Saved data entries:
....................
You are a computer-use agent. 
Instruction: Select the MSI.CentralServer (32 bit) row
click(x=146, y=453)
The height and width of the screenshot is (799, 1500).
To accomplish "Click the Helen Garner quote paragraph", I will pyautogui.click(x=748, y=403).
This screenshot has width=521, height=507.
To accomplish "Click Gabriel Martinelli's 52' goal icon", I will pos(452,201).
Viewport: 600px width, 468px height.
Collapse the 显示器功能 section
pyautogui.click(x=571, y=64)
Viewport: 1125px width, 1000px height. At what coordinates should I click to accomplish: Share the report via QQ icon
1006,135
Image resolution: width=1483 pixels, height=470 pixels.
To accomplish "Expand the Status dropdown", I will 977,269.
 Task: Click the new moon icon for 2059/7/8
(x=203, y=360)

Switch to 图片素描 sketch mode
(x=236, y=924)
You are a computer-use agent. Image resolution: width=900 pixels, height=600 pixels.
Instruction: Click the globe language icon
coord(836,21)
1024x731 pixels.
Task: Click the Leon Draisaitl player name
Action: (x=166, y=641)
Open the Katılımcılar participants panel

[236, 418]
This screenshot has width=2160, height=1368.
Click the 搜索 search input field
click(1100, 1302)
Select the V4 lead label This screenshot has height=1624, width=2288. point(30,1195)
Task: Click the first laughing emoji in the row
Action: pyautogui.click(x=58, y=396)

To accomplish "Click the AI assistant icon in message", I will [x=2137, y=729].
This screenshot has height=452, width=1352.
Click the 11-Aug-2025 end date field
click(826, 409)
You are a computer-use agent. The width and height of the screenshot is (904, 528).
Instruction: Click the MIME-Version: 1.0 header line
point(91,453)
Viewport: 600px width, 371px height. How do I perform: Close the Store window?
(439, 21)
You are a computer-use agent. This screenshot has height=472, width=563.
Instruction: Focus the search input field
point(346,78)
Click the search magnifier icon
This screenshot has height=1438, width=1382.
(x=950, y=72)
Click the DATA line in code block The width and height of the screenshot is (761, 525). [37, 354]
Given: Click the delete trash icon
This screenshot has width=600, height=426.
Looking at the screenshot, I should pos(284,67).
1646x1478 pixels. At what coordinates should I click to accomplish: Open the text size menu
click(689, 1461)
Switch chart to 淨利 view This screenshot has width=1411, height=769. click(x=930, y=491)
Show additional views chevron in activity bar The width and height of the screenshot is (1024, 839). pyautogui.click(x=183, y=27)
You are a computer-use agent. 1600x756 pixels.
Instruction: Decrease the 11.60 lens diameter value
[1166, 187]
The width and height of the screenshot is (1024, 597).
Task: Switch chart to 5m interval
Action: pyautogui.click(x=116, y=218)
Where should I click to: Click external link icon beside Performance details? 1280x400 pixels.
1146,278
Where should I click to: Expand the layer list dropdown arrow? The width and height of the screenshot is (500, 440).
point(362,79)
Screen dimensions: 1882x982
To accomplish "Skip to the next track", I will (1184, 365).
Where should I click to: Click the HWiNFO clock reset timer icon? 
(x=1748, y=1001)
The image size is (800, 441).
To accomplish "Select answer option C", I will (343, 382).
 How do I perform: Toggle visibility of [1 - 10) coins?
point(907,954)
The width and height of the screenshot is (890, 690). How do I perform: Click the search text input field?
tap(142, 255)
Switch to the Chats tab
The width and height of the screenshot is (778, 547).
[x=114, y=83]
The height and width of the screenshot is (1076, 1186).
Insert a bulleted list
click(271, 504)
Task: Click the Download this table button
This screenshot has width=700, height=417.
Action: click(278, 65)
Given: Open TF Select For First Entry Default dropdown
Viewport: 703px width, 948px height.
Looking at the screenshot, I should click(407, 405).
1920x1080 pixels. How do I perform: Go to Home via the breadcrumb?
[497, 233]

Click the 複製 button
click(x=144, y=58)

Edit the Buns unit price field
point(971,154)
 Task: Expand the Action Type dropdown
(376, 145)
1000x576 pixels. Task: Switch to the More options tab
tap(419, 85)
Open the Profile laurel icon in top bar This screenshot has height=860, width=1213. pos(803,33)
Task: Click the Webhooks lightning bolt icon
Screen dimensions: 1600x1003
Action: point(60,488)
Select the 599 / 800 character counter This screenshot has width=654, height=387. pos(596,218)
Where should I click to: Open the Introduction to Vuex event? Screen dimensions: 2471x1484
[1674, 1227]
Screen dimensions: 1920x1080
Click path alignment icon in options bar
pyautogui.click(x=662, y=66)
....................
● PROBLEM STATEMENT
Can you put every one of the items above into a numbered list, leaving out the blank lines?

● ANSWER IN FULL
1. You are a computer-use agent. 
2. Instruction: Select the MSI.CentralServer (32 bit) row
3. click(x=146, y=453)
4. The height and width of the screenshot is (799, 1500).
5. To accomplish "Click the Helen Garner quote paragraph", I will pyautogui.click(x=748, y=403).
6. This screenshot has width=521, height=507.
7. To accomplish "Click Gabriel Martinelli's 52' goal icon", I will pos(452,201).
8. Viewport: 600px width, 468px height.
9. Collapse the 显示器功能 section
10. pyautogui.click(x=571, y=64)
11. Viewport: 1125px width, 1000px height. At what coordinates should I click to accomplish: Share the report via QQ icon
12. 1006,135
13. Image resolution: width=1483 pixels, height=470 pixels.
14. To accomplish "Expand the Status dropdown", I will 977,269.
15.  Task: Click the new moon icon for 2059/7/8
16. (x=203, y=360)
17. Switch to 图片素描 sketch mode
18. (x=236, y=924)
19. You are a computer-use agent. Image resolution: width=900 pixels, height=600 pixels.
20. Instruction: Click the globe language icon
21. coord(836,21)
22. 1024x731 pixels.
23. Task: Click the Leon Draisaitl player name
24. Action: (x=166, y=641)
25. Open the Katılımcılar participants panel
26. [236, 418]
27. This screenshot has width=2160, height=1368.
28. Click the 搜索 search input field
29. click(1100, 1302)
30. Select the V4 lead label This screenshot has height=1624, width=2288. point(30,1195)
31. Task: Click the first laughing emoji in the row
32. Action: pyautogui.click(x=58, y=396)
33. To accomplish "Click the AI assistant icon in message", I will [x=2137, y=729].
34. This screenshot has height=452, width=1352.
35. Click the 11-Aug-2025 end date field
36. click(826, 409)
37. You are a computer-use agent. The width and height of the screenshot is (904, 528).
38. Instruction: Click the MIME-Version: 1.0 header line
39. point(91,453)
40. Viewport: 600px width, 371px height. How do I perform: Close the Store window?
41. (439, 21)
42. You are a computer-use agent. This screenshot has height=472, width=563.
43. Instruction: Focus the search input field
44. point(346,78)
45. Click the search magnifier icon
46. This screenshot has height=1438, width=1382.
47. (x=950, y=72)
48. Click the DATA line in code block The width and height of the screenshot is (761, 525). [37, 354]
49. Given: Click the delete trash icon
50. This screenshot has width=600, height=426.
51. Looking at the screenshot, I should pos(284,67).
52. 1646x1478 pixels. At what coordinates should I click to accomplish: Open the text size menu
53. click(689, 1461)
54. Switch chart to 淨利 view This screenshot has width=1411, height=769. click(x=930, y=491)
55. Show additional views chevron in activity bar The width and height of the screenshot is (1024, 839). pyautogui.click(x=183, y=27)
56. You are a computer-use agent. 1600x756 pixels.
57. Instruction: Decrease the 11.60 lens diameter value
58. [1166, 187]
59. The width and height of the screenshot is (1024, 597).
60. Task: Switch chart to 5m interval
61. Action: pyautogui.click(x=116, y=218)
62. Where should I click to: Click external link icon beside Performance details? 1280x400 pixels.
63. 1146,278
64. Where should I click to: Expand the layer list dropdown arrow? The width and height of the screenshot is (500, 440).
65. point(362,79)
66. Screen dimensions: 1882x982
67. To accomplish "Skip to the next track", I will (1184, 365).
68. Where should I click to: Click the HWiNFO clock reset timer icon? 
69. (x=1748, y=1001)
70. The image size is (800, 441).
71. To accomplish "Select answer option C", I will (343, 382).
72.  How do I perform: Toggle visibility of [1 - 10) coins?
73. point(907,954)
74. The width and height of the screenshot is (890, 690). How do I perform: Click the search text input field?
75. tap(142, 255)
76. Switch to the Chats tab
77. The width and height of the screenshot is (778, 547).
78. [x=114, y=83]
79. The height and width of the screenshot is (1076, 1186).
80. Insert a bulleted list
81. click(271, 504)
82. Task: Click the Download this table button
83. This screenshot has width=700, height=417.
84. Action: click(278, 65)
85. Given: Open TF Select For First Entry Default dropdown
86. Viewport: 703px width, 948px height.
87. Looking at the screenshot, I should click(407, 405).
88. 1920x1080 pixels. How do I perform: Go to Home via the breadcrumb?
89. [497, 233]
90. Click the 複製 button
91. click(x=144, y=58)
92. Edit the Buns unit price field
93. point(971,154)
94.  Task: Expand the Action Type dropdown
95. (376, 145)
96. 1000x576 pixels. Task: Switch to the More options tab
97. tap(419, 85)
98. Open the Profile laurel icon in top bar This screenshot has height=860, width=1213. pos(803,33)
99. Task: Click the Webhooks lightning bolt icon
100. Screen dimensions: 1600x1003
101. Action: point(60,488)
102. Select the 599 / 800 character counter This screenshot has width=654, height=387. pos(596,218)
103. Where should I click to: Open the Introduction to Vuex event? Screen dimensions: 2471x1484
104. [1674, 1227]
105. Screen dimensions: 1920x1080
106. Click path alignment icon in options bar
107. pyautogui.click(x=662, y=66)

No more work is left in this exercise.